- Opening Delimiter -

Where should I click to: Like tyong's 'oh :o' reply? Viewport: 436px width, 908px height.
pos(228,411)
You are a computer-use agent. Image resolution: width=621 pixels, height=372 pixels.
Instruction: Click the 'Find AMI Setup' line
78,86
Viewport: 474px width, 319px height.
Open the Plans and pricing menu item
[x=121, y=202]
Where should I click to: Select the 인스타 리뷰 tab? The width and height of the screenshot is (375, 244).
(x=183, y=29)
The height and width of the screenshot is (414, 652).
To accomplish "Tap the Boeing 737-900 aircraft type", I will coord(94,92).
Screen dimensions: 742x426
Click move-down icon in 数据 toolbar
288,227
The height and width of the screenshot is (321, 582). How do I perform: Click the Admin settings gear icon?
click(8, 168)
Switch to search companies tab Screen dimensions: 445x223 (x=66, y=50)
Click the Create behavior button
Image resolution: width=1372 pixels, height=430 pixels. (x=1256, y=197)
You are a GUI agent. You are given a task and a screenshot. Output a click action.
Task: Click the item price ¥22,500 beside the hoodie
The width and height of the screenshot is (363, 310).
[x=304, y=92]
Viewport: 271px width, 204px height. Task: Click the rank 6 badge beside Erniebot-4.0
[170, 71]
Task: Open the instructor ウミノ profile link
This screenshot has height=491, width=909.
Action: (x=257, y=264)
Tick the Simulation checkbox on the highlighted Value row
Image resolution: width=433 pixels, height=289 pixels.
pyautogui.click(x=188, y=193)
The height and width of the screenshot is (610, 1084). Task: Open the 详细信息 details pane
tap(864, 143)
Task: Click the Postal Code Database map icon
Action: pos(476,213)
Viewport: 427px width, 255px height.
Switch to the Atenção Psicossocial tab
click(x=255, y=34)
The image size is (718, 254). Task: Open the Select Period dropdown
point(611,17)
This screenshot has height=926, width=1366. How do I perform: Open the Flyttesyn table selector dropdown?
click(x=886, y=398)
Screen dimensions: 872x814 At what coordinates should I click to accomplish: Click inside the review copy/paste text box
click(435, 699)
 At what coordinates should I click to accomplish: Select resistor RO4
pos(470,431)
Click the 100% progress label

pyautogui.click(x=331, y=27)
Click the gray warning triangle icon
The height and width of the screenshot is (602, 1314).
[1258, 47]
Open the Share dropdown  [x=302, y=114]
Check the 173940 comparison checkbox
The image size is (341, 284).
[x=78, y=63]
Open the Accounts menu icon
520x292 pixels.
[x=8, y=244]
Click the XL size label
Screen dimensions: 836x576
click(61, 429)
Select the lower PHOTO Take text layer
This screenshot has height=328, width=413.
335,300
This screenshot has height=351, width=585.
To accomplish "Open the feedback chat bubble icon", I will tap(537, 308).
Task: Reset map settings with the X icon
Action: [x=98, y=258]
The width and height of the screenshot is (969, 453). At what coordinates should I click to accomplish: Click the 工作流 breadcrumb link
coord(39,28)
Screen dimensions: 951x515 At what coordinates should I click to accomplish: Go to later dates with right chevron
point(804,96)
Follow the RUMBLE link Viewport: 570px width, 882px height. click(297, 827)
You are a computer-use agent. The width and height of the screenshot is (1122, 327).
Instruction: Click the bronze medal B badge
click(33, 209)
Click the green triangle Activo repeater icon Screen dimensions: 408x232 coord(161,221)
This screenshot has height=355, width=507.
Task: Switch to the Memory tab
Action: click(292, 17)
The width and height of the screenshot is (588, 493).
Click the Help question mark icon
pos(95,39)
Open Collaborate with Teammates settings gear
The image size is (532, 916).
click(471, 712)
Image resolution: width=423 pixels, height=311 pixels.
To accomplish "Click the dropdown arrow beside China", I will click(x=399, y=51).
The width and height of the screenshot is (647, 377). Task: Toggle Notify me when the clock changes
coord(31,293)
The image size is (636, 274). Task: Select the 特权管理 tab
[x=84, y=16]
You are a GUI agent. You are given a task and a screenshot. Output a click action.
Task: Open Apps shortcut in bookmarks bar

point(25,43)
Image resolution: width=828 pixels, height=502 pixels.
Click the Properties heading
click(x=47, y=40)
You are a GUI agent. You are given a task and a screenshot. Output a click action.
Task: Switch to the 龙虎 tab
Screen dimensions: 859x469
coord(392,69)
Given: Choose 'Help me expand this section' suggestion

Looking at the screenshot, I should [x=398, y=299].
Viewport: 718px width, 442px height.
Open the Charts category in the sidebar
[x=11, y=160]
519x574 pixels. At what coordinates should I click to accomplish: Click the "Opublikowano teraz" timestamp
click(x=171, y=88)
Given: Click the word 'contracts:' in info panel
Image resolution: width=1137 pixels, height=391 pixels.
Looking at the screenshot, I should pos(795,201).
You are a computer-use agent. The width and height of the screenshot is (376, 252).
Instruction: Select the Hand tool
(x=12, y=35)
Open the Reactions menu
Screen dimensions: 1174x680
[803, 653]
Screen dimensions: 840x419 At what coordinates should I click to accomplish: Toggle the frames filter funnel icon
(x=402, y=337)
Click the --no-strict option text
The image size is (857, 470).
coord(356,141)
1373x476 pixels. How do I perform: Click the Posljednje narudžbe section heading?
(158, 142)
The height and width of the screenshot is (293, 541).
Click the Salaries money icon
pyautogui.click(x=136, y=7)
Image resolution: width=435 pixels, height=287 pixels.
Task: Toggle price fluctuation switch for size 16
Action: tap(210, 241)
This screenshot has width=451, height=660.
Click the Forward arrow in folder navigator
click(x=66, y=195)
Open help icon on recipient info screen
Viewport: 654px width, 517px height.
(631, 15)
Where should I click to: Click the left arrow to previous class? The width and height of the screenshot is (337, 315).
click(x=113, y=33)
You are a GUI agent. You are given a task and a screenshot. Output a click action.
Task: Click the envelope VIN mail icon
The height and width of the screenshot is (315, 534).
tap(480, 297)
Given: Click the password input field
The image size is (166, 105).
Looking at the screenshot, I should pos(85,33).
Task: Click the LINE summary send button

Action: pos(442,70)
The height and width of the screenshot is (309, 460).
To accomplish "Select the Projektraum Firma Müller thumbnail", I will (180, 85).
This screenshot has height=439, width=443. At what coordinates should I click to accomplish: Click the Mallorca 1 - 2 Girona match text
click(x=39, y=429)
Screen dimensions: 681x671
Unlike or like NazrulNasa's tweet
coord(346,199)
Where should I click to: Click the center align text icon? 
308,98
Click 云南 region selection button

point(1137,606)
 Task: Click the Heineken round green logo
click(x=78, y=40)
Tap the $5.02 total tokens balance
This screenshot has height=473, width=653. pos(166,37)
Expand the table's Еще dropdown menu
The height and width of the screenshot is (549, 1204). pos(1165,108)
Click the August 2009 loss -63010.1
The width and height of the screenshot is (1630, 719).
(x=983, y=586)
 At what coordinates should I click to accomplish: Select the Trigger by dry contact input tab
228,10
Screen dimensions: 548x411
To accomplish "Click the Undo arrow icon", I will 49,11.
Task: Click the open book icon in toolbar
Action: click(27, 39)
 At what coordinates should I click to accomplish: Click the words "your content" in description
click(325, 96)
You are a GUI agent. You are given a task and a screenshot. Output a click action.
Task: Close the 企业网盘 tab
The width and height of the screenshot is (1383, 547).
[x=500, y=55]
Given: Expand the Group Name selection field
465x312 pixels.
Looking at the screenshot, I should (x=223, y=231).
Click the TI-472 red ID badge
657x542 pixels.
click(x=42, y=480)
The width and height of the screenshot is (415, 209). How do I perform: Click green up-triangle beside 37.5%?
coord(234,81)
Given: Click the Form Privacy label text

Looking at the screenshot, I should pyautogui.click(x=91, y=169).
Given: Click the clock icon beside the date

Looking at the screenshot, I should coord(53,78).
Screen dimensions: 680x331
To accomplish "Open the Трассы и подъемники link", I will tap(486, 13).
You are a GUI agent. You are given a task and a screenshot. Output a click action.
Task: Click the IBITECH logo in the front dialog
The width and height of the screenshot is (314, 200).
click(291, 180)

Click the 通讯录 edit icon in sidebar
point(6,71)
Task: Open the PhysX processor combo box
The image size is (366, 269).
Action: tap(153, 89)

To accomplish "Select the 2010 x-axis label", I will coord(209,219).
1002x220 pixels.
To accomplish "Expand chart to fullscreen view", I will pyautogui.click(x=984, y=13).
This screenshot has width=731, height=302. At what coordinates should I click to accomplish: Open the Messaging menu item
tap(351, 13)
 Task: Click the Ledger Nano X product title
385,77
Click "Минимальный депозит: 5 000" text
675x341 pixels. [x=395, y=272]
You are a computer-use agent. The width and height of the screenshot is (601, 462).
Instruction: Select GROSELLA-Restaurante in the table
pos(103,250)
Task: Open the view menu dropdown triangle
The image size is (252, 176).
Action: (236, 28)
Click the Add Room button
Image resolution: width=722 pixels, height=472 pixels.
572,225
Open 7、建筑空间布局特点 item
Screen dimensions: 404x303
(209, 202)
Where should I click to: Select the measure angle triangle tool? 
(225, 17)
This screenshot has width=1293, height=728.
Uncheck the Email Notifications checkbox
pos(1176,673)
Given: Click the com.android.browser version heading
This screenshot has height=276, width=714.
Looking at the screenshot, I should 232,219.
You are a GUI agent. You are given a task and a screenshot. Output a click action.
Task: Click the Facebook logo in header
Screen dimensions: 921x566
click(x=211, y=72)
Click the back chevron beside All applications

- Closing Delimiter -

- **WORK INSTRUCTION**
In the material above, how many lines hold the string "computer"? Give the number and nothing else.

- **SOLVED PROBLEM**
4